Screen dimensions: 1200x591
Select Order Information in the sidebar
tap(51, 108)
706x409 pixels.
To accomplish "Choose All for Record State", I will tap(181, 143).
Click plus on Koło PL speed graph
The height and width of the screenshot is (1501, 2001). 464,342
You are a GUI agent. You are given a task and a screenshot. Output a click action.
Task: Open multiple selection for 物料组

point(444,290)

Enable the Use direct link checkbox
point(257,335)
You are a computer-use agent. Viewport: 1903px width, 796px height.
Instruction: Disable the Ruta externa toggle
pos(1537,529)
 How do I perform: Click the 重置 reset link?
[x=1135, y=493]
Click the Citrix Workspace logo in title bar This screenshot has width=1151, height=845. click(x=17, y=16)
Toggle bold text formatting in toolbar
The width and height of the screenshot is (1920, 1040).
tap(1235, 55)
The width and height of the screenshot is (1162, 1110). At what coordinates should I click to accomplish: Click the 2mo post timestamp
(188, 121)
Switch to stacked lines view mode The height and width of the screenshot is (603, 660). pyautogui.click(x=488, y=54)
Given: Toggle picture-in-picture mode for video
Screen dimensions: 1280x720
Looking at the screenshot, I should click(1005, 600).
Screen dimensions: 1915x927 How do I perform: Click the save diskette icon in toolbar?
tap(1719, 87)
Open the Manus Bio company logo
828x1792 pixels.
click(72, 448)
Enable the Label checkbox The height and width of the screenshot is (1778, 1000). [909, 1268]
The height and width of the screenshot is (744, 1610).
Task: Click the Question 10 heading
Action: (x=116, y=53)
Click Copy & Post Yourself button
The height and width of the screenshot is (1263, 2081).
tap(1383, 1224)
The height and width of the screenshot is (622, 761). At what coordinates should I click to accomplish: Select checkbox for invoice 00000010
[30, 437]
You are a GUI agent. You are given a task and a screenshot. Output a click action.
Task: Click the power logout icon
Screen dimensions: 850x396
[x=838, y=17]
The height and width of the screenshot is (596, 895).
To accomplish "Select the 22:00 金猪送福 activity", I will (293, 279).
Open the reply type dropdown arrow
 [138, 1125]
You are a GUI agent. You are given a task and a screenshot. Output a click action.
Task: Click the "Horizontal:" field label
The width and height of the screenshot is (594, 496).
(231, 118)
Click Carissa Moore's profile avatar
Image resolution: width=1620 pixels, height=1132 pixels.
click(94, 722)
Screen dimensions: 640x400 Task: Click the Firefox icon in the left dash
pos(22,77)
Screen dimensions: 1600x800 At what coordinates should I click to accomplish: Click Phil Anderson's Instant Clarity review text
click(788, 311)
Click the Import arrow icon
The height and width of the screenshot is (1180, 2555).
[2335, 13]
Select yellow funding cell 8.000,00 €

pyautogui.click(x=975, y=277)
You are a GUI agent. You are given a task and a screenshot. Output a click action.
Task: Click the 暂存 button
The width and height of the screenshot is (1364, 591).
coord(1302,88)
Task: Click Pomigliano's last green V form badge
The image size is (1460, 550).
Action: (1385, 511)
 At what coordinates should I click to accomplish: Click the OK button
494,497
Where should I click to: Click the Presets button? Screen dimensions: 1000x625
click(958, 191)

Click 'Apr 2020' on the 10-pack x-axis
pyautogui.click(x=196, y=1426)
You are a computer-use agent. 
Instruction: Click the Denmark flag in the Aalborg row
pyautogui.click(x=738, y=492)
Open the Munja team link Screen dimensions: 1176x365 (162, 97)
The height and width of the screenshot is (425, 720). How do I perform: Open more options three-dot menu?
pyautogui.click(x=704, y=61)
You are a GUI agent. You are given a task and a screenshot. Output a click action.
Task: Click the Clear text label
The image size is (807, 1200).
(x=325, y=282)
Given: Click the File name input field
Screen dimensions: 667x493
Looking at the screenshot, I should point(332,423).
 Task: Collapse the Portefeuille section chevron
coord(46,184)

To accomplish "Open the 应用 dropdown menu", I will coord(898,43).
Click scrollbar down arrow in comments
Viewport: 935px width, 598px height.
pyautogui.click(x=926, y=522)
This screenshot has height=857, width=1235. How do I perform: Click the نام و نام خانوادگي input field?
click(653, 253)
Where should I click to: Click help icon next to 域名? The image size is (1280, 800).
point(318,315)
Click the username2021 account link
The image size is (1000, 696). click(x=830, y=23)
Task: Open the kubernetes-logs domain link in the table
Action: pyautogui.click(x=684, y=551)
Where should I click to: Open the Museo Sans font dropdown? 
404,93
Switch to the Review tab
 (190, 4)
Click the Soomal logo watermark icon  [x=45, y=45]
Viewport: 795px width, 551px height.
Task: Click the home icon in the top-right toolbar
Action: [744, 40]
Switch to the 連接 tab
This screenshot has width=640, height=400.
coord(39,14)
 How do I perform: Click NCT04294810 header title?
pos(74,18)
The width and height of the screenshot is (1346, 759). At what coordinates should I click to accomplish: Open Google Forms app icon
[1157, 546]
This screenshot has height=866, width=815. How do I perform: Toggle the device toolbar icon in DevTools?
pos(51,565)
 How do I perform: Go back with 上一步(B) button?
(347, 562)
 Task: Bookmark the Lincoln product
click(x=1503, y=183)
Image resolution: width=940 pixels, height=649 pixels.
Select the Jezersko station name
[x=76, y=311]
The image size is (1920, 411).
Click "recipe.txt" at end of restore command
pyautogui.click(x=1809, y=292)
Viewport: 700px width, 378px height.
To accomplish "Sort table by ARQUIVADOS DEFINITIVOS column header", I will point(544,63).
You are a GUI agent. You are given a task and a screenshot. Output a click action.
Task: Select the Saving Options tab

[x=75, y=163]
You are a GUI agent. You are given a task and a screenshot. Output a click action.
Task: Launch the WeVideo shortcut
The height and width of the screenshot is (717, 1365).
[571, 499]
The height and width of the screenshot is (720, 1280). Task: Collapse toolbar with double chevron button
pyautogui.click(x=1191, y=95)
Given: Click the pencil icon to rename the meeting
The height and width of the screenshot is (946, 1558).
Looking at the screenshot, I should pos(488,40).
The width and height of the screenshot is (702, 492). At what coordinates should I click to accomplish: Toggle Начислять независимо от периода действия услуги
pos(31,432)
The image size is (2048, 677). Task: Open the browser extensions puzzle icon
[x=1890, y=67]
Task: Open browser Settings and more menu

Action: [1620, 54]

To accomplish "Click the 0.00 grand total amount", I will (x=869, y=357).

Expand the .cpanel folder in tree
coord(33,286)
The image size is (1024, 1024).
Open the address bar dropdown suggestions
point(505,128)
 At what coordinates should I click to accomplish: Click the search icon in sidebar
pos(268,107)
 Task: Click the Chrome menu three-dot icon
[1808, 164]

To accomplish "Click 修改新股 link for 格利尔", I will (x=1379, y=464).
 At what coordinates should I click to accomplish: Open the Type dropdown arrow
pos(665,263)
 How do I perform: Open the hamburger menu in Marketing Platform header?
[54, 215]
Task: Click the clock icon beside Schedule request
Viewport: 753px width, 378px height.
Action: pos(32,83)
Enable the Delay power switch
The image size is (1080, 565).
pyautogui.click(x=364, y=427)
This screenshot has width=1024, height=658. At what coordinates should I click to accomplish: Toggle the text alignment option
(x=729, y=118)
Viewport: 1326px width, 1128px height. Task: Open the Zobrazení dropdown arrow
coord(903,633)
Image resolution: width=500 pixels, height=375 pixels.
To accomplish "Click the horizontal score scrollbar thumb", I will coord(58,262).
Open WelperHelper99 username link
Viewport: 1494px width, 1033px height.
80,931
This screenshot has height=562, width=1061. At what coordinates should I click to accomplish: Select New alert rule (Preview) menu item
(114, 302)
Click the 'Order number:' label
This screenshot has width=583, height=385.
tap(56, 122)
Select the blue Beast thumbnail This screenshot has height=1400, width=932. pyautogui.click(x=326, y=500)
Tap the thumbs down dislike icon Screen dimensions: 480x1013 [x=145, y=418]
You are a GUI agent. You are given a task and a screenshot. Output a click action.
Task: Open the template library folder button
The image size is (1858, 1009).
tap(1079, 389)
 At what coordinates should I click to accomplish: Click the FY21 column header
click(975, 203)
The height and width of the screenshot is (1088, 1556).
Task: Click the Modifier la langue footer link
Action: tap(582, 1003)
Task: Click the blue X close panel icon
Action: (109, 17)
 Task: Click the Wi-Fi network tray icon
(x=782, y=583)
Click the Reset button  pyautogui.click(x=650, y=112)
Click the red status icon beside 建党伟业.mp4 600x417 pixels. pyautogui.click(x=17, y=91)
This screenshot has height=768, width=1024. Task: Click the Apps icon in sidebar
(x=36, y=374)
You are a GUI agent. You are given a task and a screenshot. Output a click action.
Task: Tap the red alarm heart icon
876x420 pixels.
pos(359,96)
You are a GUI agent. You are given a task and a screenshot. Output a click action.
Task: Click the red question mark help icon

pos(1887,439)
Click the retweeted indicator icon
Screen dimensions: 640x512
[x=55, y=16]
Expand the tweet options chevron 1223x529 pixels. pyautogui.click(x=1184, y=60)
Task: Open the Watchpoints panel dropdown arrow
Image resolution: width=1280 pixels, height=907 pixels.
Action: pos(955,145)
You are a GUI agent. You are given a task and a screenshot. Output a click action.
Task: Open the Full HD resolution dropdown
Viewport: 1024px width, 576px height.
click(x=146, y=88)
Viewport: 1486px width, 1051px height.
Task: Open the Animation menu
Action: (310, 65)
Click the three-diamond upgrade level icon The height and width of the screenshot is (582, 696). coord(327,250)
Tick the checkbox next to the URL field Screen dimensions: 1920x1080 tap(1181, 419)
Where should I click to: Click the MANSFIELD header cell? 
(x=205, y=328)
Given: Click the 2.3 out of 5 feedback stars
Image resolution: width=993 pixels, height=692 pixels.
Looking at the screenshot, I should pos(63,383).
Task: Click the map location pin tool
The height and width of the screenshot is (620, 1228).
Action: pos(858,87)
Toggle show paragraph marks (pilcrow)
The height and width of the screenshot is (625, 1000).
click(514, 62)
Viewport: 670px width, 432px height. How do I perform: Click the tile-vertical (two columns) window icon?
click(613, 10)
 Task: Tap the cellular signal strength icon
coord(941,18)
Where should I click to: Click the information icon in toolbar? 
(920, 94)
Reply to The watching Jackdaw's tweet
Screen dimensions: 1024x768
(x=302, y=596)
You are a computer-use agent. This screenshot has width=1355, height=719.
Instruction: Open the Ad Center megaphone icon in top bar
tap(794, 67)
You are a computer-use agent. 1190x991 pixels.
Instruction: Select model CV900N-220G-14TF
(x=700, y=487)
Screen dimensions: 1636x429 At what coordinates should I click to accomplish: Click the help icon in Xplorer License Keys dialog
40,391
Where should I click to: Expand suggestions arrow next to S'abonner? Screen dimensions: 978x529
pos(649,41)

········

# PROBLEM TO WORK ON
Display each line of the data where "power" occurs.

# REPLY
Task: Click the power logout icon
Enable the Delay power switch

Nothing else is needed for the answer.